Perform data analysis to compare the arrival delays for the two airlines.

4.1 Build list of delayed flights

delayed_flights <- flights %>%
  filter(flight_status == "delayed")

4.2 Overall delays per Airline

Which airline has the most overall delays and which one the least?

by_airline <- delayed_flights %>%
  group_by(airline) %>%
  summarise(total_count = sum(count)) %>%
  arrange(desc(total_count))

Overall, “AM West” airline has the highest number of delays compared to “ALASKA”, which has the lowest.

Table: Total delays per airline
airline	total_count
AM WEST	787
ALASKA	501

We can see the discrepancy between each airline’s delays graphically

ggplot(by_airline, aes(x = airline, y = total_count, fill = airline)) +
  geom_bar(stat = "identity", position = "dodge") +
  coord_flip() +
  ggtitle("Total Overall Flight Delays Per Airline") +
  labs(x = "Airport Destinations", y = "Total Delays") +
  theme(legend.position = "none")

4.3 Delays per destination and airline

Which airport destinations had the most and least delays?

by_destination <- delayed_flights %>%
  group_by(destination, airline) %>%
   summarise(total_count = sum(count)) %>%
   arrange(desc(total_count))

Overall, the Phoenix destination has highest number of delays (“AM West” airline) as well as the lowest number of delays (“ALASKA” airline).

Table: Total delays per destination per airline in descending order
destination	airline	total_count
Phoenix	AM WEST	415
Seattle	ALASKA	305
San Francisco	AM WEST	129
Los Angeles	AM WEST	117
San Francisco	ALASKA	102
San Diego	AM WEST	65
Los Angeles	ALASKA	62
Seattle	AM WEST	61
San Diego	ALASKA	20
Phoenix	ALASKA	12

Below is the graphical representation of delays per destination in descending order.

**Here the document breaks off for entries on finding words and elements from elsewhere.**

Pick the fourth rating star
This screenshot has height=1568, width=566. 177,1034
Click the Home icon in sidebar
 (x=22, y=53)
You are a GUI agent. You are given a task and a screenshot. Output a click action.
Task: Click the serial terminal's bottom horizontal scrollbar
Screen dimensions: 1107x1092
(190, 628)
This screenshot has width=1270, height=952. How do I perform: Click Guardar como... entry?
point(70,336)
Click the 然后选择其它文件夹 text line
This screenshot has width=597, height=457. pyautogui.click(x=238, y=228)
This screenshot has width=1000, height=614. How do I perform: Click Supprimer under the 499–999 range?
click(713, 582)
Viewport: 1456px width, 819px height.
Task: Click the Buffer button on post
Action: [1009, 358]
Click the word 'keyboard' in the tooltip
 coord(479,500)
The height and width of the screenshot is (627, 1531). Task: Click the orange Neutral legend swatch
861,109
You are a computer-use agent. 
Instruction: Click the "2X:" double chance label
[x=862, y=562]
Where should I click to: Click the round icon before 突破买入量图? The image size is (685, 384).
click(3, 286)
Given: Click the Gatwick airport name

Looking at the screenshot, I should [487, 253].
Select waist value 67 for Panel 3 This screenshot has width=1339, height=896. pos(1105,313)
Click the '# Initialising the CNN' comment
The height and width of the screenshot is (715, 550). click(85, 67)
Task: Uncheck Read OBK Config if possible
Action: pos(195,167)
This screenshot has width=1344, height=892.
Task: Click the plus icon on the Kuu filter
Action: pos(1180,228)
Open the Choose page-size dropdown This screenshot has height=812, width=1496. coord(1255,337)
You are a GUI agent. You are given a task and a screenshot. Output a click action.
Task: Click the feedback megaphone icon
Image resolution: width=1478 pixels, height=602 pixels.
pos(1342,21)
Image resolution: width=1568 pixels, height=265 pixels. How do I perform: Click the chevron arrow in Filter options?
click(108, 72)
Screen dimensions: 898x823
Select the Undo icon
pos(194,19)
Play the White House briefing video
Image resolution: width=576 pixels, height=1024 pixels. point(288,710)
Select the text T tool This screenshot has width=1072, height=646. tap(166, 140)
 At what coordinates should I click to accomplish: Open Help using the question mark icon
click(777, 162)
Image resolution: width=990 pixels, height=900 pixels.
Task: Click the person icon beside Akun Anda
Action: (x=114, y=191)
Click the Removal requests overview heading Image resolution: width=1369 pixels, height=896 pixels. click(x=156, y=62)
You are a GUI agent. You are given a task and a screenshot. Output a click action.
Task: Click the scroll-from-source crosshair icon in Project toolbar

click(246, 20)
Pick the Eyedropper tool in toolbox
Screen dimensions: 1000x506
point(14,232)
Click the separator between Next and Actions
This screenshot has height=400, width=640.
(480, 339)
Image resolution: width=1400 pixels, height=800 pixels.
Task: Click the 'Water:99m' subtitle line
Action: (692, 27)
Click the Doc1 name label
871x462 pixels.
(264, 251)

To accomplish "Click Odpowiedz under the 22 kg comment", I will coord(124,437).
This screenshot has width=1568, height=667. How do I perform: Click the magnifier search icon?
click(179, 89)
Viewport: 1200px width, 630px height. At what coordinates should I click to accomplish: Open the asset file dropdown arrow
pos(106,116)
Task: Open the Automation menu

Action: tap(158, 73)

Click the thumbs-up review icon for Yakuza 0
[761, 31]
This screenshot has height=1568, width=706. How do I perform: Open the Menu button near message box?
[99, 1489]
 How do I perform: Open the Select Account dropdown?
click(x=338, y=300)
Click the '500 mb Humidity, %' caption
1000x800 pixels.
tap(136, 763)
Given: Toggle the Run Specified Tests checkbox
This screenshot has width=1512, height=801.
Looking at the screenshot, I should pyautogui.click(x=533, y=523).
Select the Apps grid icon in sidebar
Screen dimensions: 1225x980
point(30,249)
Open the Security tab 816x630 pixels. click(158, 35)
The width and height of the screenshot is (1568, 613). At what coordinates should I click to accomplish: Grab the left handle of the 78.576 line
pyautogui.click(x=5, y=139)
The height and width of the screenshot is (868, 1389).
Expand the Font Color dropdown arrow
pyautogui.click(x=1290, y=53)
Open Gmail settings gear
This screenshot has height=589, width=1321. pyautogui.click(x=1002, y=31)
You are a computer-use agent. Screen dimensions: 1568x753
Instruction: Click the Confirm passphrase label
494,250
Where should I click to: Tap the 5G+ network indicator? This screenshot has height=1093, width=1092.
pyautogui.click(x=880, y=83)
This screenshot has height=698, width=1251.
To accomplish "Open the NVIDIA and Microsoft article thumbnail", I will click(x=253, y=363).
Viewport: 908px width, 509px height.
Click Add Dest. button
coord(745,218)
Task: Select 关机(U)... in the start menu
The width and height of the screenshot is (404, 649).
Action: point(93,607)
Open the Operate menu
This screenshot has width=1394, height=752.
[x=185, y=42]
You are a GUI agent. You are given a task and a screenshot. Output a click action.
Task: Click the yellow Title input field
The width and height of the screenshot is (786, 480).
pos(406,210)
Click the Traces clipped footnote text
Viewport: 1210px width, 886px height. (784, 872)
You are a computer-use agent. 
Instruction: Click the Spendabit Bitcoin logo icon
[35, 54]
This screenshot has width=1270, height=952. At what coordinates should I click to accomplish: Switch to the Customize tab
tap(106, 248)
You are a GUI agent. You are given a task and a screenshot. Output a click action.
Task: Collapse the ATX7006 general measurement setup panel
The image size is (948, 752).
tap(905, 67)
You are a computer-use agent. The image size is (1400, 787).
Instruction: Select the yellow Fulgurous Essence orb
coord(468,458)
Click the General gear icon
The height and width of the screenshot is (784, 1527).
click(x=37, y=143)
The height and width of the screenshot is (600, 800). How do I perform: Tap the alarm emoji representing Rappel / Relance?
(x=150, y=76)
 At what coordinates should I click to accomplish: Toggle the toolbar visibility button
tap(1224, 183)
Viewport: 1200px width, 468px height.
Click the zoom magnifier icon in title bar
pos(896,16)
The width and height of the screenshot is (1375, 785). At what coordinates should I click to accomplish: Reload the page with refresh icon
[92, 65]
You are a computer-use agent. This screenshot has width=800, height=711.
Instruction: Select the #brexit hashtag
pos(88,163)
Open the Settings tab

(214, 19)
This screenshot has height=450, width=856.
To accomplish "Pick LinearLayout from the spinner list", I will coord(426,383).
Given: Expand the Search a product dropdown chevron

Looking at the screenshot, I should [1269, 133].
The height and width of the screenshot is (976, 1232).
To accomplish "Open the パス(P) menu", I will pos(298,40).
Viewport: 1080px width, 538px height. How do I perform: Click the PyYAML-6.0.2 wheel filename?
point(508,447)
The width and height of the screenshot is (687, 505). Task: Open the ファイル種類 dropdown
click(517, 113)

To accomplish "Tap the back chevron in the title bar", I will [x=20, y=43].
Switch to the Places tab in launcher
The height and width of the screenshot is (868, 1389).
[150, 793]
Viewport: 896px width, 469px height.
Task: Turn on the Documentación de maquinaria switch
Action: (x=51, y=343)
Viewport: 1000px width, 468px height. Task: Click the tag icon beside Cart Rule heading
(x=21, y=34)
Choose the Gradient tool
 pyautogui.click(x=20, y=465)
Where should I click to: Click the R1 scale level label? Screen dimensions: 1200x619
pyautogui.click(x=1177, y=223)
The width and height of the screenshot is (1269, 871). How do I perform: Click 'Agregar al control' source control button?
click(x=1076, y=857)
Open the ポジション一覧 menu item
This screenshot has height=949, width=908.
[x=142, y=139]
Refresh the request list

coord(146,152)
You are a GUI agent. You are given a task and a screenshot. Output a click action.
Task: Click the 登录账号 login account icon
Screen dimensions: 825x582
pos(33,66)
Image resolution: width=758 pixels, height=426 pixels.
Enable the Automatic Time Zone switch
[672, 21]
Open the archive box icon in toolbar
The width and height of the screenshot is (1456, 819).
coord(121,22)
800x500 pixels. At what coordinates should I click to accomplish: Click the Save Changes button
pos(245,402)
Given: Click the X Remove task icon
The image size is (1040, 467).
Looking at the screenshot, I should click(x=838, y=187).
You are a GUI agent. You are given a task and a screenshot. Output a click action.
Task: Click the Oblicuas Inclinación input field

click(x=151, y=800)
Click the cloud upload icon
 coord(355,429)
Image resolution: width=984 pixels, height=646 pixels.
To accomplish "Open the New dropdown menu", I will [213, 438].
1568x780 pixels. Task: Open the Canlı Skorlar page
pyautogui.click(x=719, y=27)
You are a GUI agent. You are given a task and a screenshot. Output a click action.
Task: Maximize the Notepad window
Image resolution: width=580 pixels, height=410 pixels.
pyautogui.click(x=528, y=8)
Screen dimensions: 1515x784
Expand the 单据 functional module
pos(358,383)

ggplot(by_destination, aes(x = reorder(destination, total_count), y = total_count, fill = airline)) +
  geom_bar(stat = "identity", position = "dodge") +
  coord_flip() +
  ggtitle("Total Flight Delays Per Destination Per Airline") +
  labs(x = "Airport Destinations", y = "Total Delays")

5. Conclusion

It was demonstrated that the packages “tidyr” and “dplyr” can be extremely useful to tidy up and transform the data.